Drenching Rains Leave 5 Dead On East Coast
Torrential downpours from a faded tropical storm marched into New England after claiming five lives, washing out roads and dousing some East Coast cities with more rain in hours than they normally get in months.
The massive rainstorm drove up the Eastern Seaboard from the Carolinas to Maine on Thursday, the worst of it falling in North Carolina where Jacksonville took on 12 inches in six hours - nearly a quarter of its typical annual rainfall.
Four people, including two children, were killed when their sport utility vehicle skidded off a rain-slicked highway about 145 miles east of Raleigh and plunged into a water-filled ditch, North Carolina troopers said. A fifth victim likely drowned when his pickup veered off the road and into a river that was raging because of the rain.
Forecasters warned of the danger of flash floods as rain drove across the densely populated East Coast cities with buffeting winds on a drive to New England. The Friday morning rush hour could be a challenge.
In Walpole, N.H., Erin Bickford said the deluge was a welcome sight for her eight acres of vegetables. ``We had almost no rain at all. Often, we could see it raining across the river, but it didn't come here. It was just dust,'' she said.
After a mostly dry summer around the Northeast, the fall storm provided inches of much-needed rain.
Forecasters said much of the rain would continue its advance across New England during the day, though it likley won't be the deluge that hit North Carolina.
Meteorologist Tim Armstrong with the National Weather Service in Wilmington declared the 22.54 inches to be the rainiest five-day period there that he could find on record since 1871. It easily beat Hurricane Floyd's 19.06 inches in 1999.

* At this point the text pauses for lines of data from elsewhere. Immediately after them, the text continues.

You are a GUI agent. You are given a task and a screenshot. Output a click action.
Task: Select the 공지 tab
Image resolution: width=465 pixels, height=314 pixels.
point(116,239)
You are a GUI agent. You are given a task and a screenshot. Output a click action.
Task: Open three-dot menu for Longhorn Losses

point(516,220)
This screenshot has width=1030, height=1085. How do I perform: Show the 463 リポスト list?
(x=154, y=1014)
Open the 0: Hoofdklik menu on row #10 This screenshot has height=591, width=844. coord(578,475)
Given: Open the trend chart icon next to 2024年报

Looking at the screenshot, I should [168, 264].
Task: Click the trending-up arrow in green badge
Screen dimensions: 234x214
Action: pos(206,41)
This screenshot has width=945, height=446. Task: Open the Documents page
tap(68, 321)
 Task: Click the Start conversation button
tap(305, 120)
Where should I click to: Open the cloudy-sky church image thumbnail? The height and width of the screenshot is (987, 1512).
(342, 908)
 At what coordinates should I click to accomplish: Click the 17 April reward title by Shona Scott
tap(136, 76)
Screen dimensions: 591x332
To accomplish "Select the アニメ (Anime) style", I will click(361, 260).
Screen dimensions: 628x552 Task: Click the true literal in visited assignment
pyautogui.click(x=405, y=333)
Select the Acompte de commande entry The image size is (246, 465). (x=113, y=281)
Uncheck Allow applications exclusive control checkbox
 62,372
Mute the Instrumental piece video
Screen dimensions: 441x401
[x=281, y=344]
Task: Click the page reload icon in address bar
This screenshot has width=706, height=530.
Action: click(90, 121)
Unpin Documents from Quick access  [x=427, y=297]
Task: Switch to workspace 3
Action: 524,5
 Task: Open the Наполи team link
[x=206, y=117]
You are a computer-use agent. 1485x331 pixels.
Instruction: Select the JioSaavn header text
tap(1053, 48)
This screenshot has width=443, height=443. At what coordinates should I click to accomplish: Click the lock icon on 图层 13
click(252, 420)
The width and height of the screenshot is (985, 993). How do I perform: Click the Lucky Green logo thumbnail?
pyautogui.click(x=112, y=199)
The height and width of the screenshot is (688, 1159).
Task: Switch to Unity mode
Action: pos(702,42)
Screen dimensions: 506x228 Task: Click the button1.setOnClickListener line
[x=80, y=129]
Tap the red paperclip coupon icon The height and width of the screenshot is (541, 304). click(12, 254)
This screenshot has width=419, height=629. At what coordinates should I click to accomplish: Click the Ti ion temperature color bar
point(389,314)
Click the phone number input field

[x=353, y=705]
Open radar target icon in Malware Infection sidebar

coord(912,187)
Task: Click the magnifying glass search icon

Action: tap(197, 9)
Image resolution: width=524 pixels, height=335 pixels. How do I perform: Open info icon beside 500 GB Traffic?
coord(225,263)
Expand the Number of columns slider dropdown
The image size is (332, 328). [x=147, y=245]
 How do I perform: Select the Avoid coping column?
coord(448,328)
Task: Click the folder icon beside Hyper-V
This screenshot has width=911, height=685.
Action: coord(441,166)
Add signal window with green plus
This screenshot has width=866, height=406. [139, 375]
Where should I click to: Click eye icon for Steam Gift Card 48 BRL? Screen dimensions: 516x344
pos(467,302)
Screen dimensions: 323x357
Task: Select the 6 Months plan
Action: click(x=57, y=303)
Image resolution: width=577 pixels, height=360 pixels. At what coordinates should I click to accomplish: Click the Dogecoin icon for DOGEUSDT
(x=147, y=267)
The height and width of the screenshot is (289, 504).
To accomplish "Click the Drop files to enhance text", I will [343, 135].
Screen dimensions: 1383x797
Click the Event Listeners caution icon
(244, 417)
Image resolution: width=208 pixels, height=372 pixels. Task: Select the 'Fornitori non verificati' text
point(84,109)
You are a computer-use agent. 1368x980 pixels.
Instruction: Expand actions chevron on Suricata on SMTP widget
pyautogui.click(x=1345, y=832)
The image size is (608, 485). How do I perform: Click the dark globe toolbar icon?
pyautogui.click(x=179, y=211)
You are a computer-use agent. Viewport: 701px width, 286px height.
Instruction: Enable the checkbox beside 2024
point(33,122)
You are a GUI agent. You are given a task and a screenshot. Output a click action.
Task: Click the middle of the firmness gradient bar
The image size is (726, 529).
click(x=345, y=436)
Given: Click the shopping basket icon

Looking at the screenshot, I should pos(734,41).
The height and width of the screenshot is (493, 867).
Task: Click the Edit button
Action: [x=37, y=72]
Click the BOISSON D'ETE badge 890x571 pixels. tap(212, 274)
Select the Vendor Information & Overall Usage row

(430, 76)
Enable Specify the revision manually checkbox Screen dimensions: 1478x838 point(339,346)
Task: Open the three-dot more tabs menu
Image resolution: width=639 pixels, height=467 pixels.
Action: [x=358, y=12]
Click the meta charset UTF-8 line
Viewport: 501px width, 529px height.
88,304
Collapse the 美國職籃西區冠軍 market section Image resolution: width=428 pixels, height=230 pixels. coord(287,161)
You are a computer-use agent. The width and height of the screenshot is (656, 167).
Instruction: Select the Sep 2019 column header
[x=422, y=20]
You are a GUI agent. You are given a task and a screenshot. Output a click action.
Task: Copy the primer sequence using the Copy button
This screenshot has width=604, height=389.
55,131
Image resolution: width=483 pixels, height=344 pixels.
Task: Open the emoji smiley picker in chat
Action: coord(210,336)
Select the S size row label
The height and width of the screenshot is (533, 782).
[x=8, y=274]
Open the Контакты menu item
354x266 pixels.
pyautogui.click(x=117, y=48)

``We've measured the last drop of rain in our bucket for this event,'' Armstrong said. ``I went through Floyd also and I thought I knew what rain was. Then I went through this.''
He marveled at how a wet week changed everything: ``We were praying for rain and we slipped into a moderate drought last week. It all turned around in a hurry.''
As skies cleared over Wilmington, heavy rain pushed through the Mid-Atlantic, New York City, eastern Pennsylvania and beyond.
Forecasts said a large high pressure system over Canada was expected to push the storm further offshore and likely spare New England the kind of extreme rainfall that flooded roads and homes.
Sheila Mezroud said sandbags kept floodwaters out of her Carolina Beach home for only a short time. ``I have to walk through an inch of water to get from the living room to the bathroom,'' she said.
The rain was part of a system moving ahead of the remnants of Tropical Storm Nicole, which dissipated over the Straits of Florida on Wednesday.
But the rain caused several other wrecks Thursday, including a crash between two transit buses in Maryland that left 26 people injured. Standing waters and fallen limbs on tracks slowed several Amtrak trains, while some Northeast airports reported flight delays of up to three hours. Parts of Virginia had 7 inches.
Forecasts called for cooler, drier air in many areas once the storm passed.